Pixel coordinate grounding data
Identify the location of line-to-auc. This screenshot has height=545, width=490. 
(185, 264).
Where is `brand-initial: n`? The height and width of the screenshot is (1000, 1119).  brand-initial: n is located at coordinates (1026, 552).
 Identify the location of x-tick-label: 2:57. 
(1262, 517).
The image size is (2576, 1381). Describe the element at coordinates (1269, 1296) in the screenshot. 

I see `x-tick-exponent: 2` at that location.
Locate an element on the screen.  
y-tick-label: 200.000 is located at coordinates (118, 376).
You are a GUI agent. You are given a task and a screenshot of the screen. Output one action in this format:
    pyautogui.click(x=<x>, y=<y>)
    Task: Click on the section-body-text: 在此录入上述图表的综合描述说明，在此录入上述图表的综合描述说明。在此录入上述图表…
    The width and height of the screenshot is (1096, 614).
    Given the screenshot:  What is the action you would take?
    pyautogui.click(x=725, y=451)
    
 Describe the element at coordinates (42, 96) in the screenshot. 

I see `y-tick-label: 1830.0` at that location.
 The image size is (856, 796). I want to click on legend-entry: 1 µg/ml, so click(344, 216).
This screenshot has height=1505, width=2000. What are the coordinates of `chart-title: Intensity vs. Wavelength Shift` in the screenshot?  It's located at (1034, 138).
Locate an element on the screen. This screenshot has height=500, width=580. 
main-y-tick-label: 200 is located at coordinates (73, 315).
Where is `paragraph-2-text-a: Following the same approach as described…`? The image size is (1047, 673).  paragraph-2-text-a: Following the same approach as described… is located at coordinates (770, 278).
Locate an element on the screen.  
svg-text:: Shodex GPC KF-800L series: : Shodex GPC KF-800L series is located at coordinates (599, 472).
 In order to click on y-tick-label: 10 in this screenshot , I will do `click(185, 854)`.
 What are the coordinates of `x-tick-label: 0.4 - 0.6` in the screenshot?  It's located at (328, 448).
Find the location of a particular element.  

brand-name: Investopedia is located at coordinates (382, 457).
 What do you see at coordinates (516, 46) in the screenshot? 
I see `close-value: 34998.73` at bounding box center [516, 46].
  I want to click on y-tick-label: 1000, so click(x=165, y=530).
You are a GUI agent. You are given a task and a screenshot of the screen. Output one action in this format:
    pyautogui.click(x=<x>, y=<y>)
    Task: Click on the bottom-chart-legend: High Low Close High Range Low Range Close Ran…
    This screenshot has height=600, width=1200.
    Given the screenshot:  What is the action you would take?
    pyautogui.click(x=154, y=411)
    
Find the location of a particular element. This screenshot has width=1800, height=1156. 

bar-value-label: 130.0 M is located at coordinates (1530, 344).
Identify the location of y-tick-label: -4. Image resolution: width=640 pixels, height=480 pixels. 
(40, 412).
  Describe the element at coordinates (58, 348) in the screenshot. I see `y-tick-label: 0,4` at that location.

→ **Exercise instructions**
Copy out every line of the material above word for word.

→ **Solution for this task**
Identify the location of line-to-auc. This screenshot has height=545, width=490. 
(185, 264).
Where is `brand-initial: n`? The height and width of the screenshot is (1000, 1119).  brand-initial: n is located at coordinates (1026, 552).
 Identify the location of x-tick-label: 2:57. 
(1262, 517).
The image size is (2576, 1381). Describe the element at coordinates (1269, 1296) in the screenshot. 

I see `x-tick-exponent: 2` at that location.
Locate an element on the screen.  
y-tick-label: 200.000 is located at coordinates (118, 376).
You are a GUI agent. You are given a task and a screenshot of the screen. Output one action in this format:
    pyautogui.click(x=<x>, y=<y>)
    Task: Click on the section-body-text: 在此录入上述图表的综合描述说明，在此录入上述图表的综合描述说明。在此录入上述图表…
    The width and height of the screenshot is (1096, 614).
    Given the screenshot:  What is the action you would take?
    pyautogui.click(x=725, y=451)
    
 Describe the element at coordinates (42, 96) in the screenshot. 

I see `y-tick-label: 1830.0` at that location.
 The image size is (856, 796). I want to click on legend-entry: 1 µg/ml, so click(344, 216).
This screenshot has height=1505, width=2000. What are the coordinates of `chart-title: Intensity vs. Wavelength Shift` in the screenshot?  It's located at (1034, 138).
Locate an element on the screen. This screenshot has height=500, width=580. 
main-y-tick-label: 200 is located at coordinates (73, 315).
Where is `paragraph-2-text-a: Following the same approach as described…`? The image size is (1047, 673).  paragraph-2-text-a: Following the same approach as described… is located at coordinates (770, 278).
Locate an element on the screen.  
svg-text:: Shodex GPC KF-800L series: : Shodex GPC KF-800L series is located at coordinates (599, 472).
 In order to click on y-tick-label: 10 in this screenshot , I will do `click(185, 854)`.
 What are the coordinates of `x-tick-label: 0.4 - 0.6` in the screenshot?  It's located at (328, 448).
Find the location of a particular element.  

brand-name: Investopedia is located at coordinates (382, 457).
 What do you see at coordinates (516, 46) in the screenshot? 
I see `close-value: 34998.73` at bounding box center [516, 46].
  I want to click on y-tick-label: 1000, so click(x=165, y=530).
You are a GUI agent. You are given a task and a screenshot of the screen. Output one action in this format:
    pyautogui.click(x=<x>, y=<y>)
    Task: Click on the bottom-chart-legend: High Low Close High Range Low Range Close Ran…
    This screenshot has height=600, width=1200.
    Given the screenshot:  What is the action you would take?
    pyautogui.click(x=154, y=411)
    
Find the location of a particular element. This screenshot has width=1800, height=1156. 

bar-value-label: 130.0 M is located at coordinates (1530, 344).
Identify the location of y-tick-label: -4. Image resolution: width=640 pixels, height=480 pixels. 
(40, 412).
  Describe the element at coordinates (58, 348) in the screenshot. I see `y-tick-label: 0,4` at that location.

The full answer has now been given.